Risk of Abuse: Doctors might stereotype patients as "unworthy," or families might coerce loved ones for financial benefit. Regulation is cited as too difficult to control.
Non-Necessity: Palliative care makes euthanasia and assisted suicide unnecessary.
Devaluing Life: It suggests certain lives (e.g., disabled newborns, Alzheimer's patients) are not worth living and pressures vulnerable people.
Slippery Slope: Permitting voluntary euthanasia may lead to relaxing standards for non-consenting persons like the mentally impaired, demented, or frail elderly.

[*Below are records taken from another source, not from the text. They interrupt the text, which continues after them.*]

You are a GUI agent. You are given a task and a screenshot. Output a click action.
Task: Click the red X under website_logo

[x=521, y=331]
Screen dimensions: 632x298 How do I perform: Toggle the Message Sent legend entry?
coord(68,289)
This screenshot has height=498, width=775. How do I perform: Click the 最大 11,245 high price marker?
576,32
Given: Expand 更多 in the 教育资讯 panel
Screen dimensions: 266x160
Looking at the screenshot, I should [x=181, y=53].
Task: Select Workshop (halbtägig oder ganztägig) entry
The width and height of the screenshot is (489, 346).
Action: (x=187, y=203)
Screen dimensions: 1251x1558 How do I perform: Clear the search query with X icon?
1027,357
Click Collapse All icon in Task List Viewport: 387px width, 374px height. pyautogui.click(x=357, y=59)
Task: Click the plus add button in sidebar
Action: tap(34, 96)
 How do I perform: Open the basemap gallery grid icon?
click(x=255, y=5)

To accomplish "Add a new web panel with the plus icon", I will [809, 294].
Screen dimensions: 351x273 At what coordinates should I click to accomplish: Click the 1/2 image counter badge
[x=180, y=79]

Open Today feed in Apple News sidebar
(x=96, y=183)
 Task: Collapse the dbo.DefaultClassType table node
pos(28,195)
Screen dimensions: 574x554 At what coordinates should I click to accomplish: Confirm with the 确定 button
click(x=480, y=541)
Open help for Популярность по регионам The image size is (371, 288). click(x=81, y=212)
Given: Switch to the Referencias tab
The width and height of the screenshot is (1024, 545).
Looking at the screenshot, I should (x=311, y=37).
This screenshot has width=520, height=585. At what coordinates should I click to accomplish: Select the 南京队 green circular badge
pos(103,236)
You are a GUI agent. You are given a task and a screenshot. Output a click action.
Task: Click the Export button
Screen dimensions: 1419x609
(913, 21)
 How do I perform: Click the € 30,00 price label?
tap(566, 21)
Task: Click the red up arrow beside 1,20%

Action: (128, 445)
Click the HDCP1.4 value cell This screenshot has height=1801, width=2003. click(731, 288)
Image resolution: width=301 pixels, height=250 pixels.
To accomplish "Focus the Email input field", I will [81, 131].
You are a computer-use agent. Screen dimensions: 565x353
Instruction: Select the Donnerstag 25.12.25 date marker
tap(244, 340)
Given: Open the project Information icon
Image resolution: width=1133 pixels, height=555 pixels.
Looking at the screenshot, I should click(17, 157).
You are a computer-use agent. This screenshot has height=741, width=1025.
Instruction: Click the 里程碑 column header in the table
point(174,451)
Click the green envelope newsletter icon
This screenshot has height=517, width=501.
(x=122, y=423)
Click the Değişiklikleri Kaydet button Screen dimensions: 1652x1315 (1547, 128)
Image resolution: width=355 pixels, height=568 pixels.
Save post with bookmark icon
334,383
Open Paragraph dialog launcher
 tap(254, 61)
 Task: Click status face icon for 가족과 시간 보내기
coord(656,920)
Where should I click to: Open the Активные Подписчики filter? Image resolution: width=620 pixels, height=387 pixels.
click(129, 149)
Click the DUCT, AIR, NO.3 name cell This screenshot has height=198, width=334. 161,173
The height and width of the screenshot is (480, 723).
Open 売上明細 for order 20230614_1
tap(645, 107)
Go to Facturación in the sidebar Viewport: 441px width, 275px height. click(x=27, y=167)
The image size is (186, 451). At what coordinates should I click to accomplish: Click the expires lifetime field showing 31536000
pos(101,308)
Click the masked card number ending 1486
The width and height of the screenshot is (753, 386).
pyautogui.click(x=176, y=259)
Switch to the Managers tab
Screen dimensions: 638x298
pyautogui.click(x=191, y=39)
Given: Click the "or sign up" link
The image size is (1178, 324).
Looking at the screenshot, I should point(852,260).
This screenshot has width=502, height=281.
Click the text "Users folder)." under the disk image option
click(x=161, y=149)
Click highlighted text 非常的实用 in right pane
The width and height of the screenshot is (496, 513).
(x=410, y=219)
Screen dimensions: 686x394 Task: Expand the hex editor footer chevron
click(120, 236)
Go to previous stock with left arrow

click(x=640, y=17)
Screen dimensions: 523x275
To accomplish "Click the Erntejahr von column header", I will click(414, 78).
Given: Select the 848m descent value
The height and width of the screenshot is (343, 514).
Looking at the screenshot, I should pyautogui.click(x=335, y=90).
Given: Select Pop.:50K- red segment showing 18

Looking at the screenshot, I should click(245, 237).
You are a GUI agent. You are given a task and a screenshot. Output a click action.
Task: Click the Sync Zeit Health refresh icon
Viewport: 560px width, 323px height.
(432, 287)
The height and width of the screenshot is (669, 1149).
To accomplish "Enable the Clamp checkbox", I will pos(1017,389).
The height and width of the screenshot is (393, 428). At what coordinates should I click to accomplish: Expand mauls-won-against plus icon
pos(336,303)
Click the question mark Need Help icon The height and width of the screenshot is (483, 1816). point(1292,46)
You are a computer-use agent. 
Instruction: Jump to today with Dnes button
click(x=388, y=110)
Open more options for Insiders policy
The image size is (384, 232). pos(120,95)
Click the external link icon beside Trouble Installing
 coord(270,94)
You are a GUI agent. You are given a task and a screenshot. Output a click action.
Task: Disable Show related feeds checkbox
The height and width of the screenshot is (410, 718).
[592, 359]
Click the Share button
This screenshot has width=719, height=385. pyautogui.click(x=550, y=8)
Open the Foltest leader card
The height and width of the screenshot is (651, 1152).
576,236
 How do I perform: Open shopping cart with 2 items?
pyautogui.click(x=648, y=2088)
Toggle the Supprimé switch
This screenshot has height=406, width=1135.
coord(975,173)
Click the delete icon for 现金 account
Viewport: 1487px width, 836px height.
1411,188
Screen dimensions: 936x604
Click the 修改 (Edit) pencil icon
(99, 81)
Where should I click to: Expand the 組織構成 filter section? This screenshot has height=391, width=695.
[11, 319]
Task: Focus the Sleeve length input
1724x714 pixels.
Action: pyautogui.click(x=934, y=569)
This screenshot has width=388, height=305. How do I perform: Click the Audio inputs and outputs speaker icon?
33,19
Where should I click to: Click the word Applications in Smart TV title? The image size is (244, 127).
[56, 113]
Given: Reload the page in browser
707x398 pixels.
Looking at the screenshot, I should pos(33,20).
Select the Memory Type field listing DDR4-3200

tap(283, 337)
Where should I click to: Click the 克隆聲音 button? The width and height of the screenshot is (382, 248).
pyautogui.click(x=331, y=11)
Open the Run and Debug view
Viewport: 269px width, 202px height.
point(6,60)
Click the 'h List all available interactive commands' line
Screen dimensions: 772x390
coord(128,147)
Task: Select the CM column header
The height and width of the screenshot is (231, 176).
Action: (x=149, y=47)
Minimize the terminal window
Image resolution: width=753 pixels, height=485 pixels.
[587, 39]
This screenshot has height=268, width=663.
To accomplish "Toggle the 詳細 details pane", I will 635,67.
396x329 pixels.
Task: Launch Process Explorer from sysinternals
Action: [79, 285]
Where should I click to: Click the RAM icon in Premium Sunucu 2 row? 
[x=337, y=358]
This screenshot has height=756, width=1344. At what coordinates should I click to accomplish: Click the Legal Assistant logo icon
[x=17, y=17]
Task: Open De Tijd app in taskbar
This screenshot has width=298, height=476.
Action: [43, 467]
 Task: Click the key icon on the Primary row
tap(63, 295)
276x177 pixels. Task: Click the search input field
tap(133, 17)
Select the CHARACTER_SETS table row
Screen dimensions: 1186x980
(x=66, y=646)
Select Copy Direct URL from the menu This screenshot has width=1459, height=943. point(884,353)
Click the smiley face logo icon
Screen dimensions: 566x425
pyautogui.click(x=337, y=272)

Religious Perspectives and the Sanctity of Life
Islam: Strictly prohibited because life is sacred and owned by Allah. Humans have no right to end it. - Quran 17:33: "Do not take life, which Allah made sacred, other than in the course of justice." - Quran 16:61: "When their time comes they cannot delay it for a single hour nor can they bring it forward by a single hour." - Quran 4:29: "Destroy not yourselves. Surely Allah is ever merciful to you."
Christianity: Discouraged because life is a gift from God, who created humans in His image. Suffering does not diminish intrinsic dignity.
Hinduism and Buddhism: Conflicts with the cycle of death and rebirth. Shortening a life interferes with the journey toward liberation from the material world.
Distinctions Between Killing and "Letting Die"
The Argument for Distinction: Withholding treatment (passive euthanasia) is merely letting nature take its course. If treatment is painful or dangerous, one is not obliged to use it. It is not intentional killing but the avoidance of pointless treatment.
The Argument Against Distinction: The decision to stop treatment is a deliberate act with a known result. - Ventilator Example: Switching off a ventilator for a patient with motor neuron disease is a deliberate act. While the disease is the underlying cause, the immediate cause of death is the removal of support. Therefore, active and passive euthanasia are functionally the same.
Palliative Care and the Doctrine of Double Effect
Palliative Narcotic Administration: Large doses (e.g., per day compared to the normal ) are used to control pain.
Doctrine of Double Effect: A drug given to reduce pain may hasten death as a side effect. If the intent was pain relief and not death, it is not considered euthanasia. This often causes moral distress for nurses.
Illegal Practice: Administering large doses specifically to hasten death when pain cannot be alleviated (e.g., neurogenic pain) is illegal and suspect.
Nursing Implications and Organizational Positions
Clinical Responsibilities: Nurses must possess sound knowledge of pharmacology and pain assessment. They must prioritize patient safety and autonomy.
Right of Refusal: Nurses have the freedom to refuse administering doses they judge to be unsafe or unacceptable regarding the patient’s well-being.
Organizational Stances: - Royal College of Nursing (UK): Moved from rejection to a neutral position. - Royal College of Nursing Australia: Supports patient self-determination and leaves the decision to individual nurses. - American Nurses’ Association (ANA): Ethically prohibits nurses from administering medical aid-in-dying medication.
Questions and Class Discussion
Question: Does a person who has no hope of recovery have the right to decide how and when to end his/her life?
Question: Is it ever right for another person to end the life of another who may be terminally ill, in severe pain, or enduring suffering?
Question: If it is sometimes right to commit euthanasia, under what circumstances is it right?
Question: Is there a moral difference between killing someone and letting them die?